Most Pure Heart of Mary Catholic Church is a historic Black Catholic church in Mobile, Alabama, administered by the Josephites. The Knights of Peter Claver, the largest and oldest Black Catholic organization in the United States, was founded by congregants and priests from the parish in 1909. Its clergy and congregation later took an active role in the Civil Rights Movement.

==History==
Most Pure Heart of Mary Catholic Church was founded as a mission in 1899 by the Society of St. Joseph of the Sacred Heart to serve Mobile's Creoles of African descent. The first Josephite priests were Frs Joseph St. Laurent and Louis Pastorelli.

By 1901, a small school was established that continues into the present as Heart of Mary School. The school was first taught by the laity, until five Sisters of St. Francis arrived from Glen Riddle, Pennsylvania in October 1902 to take over. The church building was completed in 1908 and dedicated as Most Pure Heart of Mary in honor of the Blessed Virgin Mary.

The Knights of Peter Claver, the largest and oldest Black Catholic organization in the United States, was founded by congregants and priests from the parish in 1909.

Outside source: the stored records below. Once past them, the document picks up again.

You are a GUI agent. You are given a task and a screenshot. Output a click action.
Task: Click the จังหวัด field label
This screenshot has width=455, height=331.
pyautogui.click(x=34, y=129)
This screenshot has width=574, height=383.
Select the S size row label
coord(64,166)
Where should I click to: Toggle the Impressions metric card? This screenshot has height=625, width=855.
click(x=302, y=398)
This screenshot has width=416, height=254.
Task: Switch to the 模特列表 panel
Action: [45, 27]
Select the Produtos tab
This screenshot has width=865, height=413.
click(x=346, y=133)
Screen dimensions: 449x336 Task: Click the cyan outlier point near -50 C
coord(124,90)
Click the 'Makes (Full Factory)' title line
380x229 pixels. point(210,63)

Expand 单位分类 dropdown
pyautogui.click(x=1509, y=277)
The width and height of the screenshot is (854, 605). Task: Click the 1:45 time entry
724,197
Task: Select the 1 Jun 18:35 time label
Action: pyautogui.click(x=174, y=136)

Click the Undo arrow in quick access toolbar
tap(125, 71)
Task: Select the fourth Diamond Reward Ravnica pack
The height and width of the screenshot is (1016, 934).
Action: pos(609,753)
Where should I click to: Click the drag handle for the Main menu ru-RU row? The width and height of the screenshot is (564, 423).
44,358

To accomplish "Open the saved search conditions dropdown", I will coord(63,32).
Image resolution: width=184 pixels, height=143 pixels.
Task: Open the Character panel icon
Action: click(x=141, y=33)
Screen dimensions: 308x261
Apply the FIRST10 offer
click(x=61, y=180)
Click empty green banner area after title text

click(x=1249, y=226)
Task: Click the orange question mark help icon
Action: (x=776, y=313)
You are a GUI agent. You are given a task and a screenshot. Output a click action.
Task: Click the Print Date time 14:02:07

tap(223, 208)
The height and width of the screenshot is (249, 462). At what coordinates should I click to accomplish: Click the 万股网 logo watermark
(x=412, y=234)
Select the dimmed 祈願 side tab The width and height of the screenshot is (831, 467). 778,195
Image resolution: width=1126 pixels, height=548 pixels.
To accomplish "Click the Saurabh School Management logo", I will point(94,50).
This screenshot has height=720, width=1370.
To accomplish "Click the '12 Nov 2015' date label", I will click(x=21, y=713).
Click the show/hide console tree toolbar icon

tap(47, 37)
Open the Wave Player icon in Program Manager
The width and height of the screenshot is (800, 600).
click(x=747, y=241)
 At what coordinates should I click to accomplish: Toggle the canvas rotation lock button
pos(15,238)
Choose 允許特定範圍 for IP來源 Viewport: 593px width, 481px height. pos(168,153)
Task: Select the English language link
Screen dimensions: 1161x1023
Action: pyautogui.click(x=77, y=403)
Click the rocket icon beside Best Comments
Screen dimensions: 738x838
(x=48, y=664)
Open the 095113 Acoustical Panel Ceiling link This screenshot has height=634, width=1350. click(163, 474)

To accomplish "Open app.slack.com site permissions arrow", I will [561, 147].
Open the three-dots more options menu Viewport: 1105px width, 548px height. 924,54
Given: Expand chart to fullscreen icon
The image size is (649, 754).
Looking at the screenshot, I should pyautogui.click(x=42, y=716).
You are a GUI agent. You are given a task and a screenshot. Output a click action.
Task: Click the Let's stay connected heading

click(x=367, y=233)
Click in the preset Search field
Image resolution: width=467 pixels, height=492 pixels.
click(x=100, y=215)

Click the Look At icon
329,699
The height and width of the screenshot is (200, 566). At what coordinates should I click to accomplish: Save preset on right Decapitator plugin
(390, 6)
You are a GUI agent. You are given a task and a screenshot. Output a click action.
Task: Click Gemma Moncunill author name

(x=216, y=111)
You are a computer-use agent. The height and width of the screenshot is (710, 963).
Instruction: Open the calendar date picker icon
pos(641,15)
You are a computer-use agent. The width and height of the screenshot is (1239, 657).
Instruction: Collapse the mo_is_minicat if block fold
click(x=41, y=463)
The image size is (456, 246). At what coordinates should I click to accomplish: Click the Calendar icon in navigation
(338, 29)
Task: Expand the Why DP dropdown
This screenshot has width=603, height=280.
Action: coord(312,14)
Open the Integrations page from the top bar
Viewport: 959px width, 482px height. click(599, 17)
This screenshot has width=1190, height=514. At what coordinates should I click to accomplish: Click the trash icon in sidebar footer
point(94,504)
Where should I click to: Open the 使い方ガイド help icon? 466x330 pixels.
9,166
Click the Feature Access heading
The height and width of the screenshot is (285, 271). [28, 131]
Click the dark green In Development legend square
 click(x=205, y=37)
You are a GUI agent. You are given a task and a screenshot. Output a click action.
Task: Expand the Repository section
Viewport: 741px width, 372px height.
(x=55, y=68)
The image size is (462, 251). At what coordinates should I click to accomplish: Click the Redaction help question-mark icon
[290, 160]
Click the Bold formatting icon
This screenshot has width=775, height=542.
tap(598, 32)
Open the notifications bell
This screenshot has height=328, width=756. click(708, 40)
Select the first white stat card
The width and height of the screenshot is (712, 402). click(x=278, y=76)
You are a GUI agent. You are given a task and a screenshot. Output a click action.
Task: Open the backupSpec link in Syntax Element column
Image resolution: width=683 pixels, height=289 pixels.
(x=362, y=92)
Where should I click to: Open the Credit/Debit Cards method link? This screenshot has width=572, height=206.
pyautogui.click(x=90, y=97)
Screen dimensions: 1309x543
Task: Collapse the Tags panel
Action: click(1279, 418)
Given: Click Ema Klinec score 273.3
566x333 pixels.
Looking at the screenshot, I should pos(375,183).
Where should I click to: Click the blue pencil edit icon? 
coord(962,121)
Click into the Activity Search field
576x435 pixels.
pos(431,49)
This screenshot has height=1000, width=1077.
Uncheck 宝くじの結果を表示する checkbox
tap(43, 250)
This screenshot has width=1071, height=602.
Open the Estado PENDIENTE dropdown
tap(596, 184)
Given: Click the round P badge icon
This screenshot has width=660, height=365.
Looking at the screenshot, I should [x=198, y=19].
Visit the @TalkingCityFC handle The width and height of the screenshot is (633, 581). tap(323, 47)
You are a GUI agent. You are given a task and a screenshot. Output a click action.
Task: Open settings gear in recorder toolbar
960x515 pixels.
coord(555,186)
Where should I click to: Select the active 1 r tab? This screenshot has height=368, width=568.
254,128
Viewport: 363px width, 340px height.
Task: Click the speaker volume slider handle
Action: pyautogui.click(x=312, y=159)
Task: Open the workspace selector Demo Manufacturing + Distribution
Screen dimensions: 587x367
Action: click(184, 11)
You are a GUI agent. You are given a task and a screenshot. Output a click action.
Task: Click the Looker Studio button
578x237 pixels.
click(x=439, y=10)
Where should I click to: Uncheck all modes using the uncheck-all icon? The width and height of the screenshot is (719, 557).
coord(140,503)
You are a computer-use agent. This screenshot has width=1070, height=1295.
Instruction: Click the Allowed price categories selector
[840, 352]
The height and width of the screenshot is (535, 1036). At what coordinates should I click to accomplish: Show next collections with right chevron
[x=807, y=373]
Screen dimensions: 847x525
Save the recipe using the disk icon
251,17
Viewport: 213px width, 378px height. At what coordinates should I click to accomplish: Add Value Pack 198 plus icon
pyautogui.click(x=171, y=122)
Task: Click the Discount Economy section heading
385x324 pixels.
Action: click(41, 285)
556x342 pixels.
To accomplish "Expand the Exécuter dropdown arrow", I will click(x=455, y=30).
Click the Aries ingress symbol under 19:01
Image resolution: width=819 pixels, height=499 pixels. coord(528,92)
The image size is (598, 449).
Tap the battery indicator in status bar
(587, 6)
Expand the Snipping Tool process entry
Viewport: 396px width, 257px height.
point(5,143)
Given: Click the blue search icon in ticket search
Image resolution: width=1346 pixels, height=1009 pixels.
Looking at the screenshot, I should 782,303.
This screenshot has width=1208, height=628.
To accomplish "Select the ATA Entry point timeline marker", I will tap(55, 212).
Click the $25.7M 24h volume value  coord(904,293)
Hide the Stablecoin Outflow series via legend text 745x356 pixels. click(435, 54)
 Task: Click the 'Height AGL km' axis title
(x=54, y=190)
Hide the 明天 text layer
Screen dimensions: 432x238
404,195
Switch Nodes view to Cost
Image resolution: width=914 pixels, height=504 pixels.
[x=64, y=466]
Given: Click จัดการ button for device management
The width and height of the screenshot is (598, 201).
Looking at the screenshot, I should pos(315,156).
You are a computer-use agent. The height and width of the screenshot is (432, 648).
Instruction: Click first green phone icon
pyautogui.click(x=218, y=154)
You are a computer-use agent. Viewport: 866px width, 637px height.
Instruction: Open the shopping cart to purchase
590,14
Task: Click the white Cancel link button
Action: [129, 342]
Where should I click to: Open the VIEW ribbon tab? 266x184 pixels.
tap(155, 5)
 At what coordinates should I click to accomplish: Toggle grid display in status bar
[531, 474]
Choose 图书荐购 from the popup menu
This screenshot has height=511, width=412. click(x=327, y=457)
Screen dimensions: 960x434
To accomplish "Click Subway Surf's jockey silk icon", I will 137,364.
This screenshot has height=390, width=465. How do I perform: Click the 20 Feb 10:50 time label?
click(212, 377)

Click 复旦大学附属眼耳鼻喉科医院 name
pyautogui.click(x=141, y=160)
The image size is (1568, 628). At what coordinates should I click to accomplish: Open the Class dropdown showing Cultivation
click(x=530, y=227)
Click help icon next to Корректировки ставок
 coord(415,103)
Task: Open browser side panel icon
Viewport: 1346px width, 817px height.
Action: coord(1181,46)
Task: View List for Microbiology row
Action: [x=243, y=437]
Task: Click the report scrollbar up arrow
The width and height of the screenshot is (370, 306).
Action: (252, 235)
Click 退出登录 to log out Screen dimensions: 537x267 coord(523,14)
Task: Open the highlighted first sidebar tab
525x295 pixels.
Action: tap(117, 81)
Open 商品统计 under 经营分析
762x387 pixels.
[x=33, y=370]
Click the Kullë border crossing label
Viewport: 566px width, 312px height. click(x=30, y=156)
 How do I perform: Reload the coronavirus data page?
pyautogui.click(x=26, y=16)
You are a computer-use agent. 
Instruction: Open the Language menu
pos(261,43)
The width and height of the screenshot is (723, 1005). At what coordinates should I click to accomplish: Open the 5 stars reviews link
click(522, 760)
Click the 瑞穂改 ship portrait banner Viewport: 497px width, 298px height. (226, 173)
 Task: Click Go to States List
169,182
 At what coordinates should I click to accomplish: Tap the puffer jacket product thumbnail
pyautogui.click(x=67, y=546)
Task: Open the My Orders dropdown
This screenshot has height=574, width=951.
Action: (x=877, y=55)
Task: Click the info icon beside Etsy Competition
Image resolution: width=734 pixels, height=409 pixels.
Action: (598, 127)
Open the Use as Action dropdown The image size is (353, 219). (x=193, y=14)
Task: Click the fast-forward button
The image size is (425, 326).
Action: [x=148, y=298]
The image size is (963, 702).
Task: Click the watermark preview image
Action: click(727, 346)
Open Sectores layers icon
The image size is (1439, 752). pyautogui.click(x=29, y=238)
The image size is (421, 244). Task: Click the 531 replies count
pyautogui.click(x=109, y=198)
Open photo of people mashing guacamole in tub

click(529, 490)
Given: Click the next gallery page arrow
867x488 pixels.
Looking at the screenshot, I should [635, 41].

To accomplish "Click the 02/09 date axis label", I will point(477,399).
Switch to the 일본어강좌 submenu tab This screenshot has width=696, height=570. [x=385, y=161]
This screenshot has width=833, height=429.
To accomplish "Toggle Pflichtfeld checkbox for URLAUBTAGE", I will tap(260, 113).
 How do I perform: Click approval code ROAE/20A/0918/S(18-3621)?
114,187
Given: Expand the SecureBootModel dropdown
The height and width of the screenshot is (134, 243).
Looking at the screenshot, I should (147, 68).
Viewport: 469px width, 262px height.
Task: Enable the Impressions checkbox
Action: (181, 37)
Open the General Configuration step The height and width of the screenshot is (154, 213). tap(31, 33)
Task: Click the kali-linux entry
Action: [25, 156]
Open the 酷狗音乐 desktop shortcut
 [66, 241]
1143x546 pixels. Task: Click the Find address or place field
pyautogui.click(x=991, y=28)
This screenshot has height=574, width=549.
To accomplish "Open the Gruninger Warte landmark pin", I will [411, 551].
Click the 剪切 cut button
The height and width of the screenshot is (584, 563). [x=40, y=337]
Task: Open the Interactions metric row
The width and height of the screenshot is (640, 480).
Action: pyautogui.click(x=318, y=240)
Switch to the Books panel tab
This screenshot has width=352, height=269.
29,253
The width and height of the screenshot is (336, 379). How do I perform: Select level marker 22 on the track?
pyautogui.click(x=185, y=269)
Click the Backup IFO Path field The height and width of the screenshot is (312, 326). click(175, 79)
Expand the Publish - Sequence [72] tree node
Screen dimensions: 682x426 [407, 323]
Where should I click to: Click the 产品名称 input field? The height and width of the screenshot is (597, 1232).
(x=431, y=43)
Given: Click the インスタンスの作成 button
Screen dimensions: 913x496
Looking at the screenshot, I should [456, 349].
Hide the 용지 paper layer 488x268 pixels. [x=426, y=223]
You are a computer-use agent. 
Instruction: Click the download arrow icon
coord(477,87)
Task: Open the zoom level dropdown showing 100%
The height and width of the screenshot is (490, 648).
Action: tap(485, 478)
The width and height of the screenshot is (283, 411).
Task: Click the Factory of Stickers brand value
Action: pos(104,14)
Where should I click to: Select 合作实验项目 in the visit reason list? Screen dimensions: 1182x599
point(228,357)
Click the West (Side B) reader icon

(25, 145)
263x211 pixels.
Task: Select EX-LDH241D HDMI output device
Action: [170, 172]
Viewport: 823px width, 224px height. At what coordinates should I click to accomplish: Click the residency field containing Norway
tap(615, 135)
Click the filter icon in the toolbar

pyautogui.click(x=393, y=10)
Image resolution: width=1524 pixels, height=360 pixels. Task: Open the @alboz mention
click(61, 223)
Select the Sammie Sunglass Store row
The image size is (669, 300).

During the Civil Rights era, priests and nuns from the parish participated in boycotts and demonstrations in support of the African-American community. The church served as a public meeting place for the Neighborhood Organized Workers (NOW) organization. NOW was established in Mobile in July 1966 with a mission focused on achieving equality for the African American community.

The church is listed on the African American Heritage Trail of Mobile.